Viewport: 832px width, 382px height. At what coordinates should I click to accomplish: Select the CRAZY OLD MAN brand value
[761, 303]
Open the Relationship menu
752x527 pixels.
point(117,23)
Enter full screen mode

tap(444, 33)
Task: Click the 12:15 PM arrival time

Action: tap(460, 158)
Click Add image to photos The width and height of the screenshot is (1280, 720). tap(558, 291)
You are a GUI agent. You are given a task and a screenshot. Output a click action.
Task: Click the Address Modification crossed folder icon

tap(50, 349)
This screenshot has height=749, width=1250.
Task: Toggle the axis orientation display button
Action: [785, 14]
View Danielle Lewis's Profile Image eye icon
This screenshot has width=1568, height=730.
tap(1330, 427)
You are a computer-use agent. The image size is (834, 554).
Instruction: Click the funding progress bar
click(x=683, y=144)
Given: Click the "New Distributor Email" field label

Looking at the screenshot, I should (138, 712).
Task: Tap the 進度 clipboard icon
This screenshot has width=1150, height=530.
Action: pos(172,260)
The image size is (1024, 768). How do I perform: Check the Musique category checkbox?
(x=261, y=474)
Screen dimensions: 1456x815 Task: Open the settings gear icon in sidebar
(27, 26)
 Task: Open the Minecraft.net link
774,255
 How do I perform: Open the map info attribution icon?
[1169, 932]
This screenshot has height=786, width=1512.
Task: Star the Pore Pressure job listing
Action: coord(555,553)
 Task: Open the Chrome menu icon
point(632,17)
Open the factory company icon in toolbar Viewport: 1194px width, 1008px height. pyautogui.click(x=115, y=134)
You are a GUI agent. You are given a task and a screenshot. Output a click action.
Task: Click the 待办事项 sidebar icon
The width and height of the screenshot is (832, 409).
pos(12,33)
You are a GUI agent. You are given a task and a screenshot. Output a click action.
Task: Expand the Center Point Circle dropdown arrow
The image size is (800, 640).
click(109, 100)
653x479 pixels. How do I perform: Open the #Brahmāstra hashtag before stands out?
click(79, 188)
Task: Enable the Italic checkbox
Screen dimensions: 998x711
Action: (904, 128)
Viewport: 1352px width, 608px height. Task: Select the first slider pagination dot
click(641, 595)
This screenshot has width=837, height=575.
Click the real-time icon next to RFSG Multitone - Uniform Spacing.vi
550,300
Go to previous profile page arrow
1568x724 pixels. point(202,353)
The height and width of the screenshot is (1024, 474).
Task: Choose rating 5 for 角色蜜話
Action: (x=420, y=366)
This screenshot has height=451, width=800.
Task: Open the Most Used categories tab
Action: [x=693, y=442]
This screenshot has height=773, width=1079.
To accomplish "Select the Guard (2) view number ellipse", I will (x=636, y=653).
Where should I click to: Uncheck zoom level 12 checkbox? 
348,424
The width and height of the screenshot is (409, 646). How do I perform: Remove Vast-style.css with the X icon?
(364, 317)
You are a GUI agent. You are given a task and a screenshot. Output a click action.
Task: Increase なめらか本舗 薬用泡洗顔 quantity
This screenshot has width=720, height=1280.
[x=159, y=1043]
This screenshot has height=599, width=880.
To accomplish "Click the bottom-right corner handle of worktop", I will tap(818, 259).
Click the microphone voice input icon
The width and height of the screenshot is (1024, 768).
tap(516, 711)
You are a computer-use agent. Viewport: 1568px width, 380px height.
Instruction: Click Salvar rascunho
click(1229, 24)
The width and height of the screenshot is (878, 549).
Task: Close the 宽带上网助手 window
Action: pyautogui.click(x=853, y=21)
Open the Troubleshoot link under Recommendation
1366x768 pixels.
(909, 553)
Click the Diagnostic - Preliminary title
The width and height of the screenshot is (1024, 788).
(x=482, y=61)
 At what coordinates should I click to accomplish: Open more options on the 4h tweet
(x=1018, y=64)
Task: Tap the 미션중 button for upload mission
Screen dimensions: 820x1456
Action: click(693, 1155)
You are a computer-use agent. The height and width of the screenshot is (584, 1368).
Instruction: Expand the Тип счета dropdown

◇ ◇ ◇ ◇ ◇ ◇ ◇

:: Directions for this task ::
Reproduce, exactly and in full, the lines from the one that contains "The width and height of the screenshot is (409, 646)." to the end of the material.

:: Answer below ::
The width and height of the screenshot is (409, 646). How do I perform: Remove Vast-style.css with the X icon?
(364, 317)
You are a GUI agent. You are given a task and a screenshot. Output a click action.
Task: Increase なめらか本舗 薬用泡洗顔 quantity
This screenshot has width=720, height=1280.
[x=159, y=1043]
This screenshot has height=599, width=880.
To accomplish "Click the bottom-right corner handle of worktop", I will tap(818, 259).
Click the microphone voice input icon
The width and height of the screenshot is (1024, 768).
tap(516, 711)
You are a computer-use agent. Viewport: 1568px width, 380px height.
Instruction: Click Salvar rascunho
click(1229, 24)
The width and height of the screenshot is (878, 549).
Task: Close the 宽带上网助手 window
Action: pyautogui.click(x=853, y=21)
Open the Troubleshoot link under Recommendation
1366x768 pixels.
(909, 553)
Click the Diagnostic - Preliminary title
The width and height of the screenshot is (1024, 788).
(x=482, y=61)
 At what coordinates should I click to accomplish: Open more options on the 4h tweet
(x=1018, y=64)
Task: Tap the 미션중 button for upload mission
Screen dimensions: 820x1456
Action: click(693, 1155)
You are a computer-use agent. The height and width of the screenshot is (584, 1368).
Instruction: Expand the Тип счета dropdown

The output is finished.